(Stored data)
____
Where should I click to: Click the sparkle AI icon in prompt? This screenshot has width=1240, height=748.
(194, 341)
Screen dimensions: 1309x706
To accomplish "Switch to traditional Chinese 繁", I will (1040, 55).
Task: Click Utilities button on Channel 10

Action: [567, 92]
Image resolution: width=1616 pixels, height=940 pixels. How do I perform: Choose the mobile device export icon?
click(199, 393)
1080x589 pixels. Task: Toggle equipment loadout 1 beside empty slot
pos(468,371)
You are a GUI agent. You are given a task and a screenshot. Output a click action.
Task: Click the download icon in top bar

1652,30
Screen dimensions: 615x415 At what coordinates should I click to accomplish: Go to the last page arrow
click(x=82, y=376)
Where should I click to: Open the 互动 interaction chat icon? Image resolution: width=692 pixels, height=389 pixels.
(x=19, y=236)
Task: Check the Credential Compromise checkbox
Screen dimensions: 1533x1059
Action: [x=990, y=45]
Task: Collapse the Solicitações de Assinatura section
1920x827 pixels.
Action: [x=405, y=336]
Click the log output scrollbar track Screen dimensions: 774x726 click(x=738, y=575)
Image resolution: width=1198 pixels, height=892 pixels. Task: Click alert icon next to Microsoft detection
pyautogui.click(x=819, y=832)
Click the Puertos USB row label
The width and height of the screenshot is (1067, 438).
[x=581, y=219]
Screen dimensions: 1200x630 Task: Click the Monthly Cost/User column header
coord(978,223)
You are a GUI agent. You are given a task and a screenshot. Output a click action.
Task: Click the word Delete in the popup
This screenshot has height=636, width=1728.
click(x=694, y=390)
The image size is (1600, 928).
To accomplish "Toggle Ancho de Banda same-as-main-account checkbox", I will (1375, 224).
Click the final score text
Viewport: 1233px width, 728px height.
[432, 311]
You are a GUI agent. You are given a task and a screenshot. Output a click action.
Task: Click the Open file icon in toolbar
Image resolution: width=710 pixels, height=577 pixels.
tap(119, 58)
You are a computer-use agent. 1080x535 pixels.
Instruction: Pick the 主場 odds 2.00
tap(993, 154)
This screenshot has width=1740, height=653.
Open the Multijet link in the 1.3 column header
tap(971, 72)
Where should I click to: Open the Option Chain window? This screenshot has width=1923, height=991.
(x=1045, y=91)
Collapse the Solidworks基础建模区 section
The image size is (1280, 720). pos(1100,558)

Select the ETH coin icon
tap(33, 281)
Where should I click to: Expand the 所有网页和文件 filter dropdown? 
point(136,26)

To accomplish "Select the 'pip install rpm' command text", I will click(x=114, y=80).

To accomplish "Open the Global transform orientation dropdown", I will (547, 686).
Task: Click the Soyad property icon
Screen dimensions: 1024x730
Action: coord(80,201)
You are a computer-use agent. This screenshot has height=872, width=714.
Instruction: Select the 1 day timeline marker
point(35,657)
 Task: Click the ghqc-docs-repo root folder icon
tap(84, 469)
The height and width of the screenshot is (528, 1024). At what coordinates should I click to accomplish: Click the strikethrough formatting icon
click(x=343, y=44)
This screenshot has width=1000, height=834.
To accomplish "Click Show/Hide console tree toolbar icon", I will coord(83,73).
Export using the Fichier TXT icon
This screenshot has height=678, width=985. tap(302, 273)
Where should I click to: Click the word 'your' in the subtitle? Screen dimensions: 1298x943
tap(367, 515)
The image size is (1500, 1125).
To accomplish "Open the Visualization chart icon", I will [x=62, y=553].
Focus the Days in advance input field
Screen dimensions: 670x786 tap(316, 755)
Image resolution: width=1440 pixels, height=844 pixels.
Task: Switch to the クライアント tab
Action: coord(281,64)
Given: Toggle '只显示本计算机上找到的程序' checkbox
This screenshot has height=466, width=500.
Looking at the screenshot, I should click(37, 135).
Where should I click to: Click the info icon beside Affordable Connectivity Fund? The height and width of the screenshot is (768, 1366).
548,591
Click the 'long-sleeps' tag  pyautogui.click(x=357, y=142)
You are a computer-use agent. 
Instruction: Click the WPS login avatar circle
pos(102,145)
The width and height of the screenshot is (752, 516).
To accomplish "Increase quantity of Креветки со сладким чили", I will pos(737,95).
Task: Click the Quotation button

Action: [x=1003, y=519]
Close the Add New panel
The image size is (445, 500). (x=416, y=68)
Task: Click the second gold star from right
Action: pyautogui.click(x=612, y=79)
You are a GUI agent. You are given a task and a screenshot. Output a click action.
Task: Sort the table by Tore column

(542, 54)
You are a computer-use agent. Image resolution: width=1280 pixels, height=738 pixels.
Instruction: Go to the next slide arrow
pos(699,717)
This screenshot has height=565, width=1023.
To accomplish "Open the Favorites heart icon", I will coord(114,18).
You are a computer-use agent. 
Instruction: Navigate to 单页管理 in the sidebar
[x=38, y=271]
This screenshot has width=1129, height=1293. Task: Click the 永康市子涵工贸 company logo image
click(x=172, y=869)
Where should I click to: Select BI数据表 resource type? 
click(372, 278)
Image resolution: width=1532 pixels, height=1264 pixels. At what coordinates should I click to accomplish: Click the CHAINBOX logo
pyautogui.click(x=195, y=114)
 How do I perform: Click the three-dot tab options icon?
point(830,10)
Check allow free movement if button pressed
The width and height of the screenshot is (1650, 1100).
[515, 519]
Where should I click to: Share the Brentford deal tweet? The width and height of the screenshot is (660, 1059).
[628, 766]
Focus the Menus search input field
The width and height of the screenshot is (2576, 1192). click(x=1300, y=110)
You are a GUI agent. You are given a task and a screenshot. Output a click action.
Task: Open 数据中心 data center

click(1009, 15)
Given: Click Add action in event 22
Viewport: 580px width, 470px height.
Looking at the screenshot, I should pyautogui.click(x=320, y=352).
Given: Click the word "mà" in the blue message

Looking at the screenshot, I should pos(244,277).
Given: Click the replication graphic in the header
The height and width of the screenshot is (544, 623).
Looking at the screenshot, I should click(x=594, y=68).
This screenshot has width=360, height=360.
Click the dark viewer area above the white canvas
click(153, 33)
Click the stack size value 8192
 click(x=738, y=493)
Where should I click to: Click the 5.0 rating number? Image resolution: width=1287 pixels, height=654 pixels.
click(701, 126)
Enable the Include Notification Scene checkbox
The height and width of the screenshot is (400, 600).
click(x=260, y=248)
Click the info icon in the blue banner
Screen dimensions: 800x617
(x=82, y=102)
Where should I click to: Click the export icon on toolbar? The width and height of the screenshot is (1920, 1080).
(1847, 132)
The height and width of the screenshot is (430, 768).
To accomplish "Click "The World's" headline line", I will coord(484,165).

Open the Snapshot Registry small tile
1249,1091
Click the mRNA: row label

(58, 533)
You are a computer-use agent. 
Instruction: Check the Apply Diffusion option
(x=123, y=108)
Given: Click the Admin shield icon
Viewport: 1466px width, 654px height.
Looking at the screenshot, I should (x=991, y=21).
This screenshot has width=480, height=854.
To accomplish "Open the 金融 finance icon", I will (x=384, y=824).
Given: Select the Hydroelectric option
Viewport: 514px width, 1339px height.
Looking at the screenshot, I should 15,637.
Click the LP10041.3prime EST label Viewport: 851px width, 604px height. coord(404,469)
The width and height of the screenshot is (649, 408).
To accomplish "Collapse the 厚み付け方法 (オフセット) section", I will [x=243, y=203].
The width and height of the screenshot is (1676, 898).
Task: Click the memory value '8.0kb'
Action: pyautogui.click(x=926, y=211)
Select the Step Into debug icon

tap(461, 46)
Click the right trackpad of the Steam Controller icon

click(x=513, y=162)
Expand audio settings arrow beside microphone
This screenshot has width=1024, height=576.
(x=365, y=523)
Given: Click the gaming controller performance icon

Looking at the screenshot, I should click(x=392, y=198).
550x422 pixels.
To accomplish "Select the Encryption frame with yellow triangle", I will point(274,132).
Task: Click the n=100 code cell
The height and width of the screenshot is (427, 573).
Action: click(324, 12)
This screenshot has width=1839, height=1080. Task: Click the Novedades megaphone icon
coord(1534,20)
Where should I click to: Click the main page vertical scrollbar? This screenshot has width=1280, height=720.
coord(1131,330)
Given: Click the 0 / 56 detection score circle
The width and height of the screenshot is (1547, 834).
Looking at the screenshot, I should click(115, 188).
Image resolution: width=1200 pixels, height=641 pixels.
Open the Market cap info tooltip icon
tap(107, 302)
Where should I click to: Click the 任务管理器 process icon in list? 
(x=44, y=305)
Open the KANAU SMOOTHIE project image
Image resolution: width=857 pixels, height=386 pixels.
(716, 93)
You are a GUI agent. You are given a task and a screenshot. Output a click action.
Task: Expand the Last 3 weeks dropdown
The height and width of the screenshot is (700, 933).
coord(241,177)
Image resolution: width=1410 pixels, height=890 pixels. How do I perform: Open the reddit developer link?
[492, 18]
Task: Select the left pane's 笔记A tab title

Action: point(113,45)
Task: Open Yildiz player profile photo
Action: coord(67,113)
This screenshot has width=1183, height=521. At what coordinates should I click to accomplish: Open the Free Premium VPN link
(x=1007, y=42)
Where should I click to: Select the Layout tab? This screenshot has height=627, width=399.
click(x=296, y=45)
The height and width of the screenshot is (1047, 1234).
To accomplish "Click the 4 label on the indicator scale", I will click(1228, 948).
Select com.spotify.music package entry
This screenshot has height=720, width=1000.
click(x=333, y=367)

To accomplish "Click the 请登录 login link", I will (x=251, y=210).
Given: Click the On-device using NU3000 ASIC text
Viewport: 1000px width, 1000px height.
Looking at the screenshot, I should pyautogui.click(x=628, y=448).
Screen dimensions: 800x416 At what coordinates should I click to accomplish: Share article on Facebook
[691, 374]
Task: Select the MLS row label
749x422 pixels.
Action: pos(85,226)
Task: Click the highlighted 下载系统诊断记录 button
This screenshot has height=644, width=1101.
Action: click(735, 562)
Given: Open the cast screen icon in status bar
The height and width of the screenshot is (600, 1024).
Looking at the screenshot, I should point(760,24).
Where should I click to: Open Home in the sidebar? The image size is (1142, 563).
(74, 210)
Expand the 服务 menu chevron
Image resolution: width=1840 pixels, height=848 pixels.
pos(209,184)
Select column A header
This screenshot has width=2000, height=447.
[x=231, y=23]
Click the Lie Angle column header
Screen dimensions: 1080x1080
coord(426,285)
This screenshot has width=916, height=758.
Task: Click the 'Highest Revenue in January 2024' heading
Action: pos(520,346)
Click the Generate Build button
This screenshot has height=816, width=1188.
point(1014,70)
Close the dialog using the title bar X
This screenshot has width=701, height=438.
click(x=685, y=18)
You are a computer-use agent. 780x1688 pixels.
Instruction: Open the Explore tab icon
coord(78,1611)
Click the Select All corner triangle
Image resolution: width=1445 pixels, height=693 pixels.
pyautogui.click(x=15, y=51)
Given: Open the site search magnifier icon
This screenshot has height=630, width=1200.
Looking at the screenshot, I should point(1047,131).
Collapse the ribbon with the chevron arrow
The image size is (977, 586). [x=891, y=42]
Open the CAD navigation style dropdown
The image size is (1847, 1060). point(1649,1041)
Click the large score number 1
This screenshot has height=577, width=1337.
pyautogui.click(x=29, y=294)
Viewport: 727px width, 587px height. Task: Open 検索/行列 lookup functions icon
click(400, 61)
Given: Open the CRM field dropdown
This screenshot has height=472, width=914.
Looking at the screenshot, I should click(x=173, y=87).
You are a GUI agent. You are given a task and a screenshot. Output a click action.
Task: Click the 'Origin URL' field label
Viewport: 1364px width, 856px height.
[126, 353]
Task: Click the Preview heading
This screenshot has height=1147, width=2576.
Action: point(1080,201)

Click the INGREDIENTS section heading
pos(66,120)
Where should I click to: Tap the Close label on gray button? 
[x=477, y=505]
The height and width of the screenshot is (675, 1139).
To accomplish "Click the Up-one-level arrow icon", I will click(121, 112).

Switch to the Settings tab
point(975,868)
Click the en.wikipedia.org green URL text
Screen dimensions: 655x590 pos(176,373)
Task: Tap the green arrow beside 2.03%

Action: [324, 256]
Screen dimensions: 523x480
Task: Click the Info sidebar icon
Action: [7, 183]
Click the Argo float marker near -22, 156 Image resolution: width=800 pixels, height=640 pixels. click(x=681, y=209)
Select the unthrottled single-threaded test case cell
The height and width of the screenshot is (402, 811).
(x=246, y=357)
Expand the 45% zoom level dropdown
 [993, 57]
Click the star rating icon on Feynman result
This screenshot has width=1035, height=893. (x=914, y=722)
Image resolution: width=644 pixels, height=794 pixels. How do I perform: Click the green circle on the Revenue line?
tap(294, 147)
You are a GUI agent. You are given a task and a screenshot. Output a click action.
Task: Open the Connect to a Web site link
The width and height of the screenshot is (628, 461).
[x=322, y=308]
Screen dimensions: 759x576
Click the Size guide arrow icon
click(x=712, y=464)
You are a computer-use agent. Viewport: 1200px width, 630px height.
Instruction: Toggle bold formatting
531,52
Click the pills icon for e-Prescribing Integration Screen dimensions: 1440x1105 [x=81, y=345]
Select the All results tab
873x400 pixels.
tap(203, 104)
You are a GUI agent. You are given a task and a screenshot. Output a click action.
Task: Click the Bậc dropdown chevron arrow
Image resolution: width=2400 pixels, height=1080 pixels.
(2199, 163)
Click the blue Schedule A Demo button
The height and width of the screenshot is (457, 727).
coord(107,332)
____
(Exercise)
Proceeding from the line containing "Click the LP10041.3prime" through the line containing "550x422 pixels.", transcribe the lines above exactly, both end lines included.

(Solved problem)
Click the LP10041.3prime EST label Viewport: 851px width, 604px height. coord(404,469)
The width and height of the screenshot is (649, 408).
To accomplish "Collapse the 厚み付け方法 (オフセット) section", I will [x=243, y=203].
The width and height of the screenshot is (1676, 898).
Task: Click the memory value '8.0kb'
Action: pyautogui.click(x=926, y=211)
Select the Step Into debug icon

tap(461, 46)
Click the right trackpad of the Steam Controller icon

click(x=513, y=162)
Expand audio settings arrow beside microphone
This screenshot has width=1024, height=576.
(x=365, y=523)
Given: Click the gaming controller performance icon

Looking at the screenshot, I should click(x=392, y=198).
550x422 pixels.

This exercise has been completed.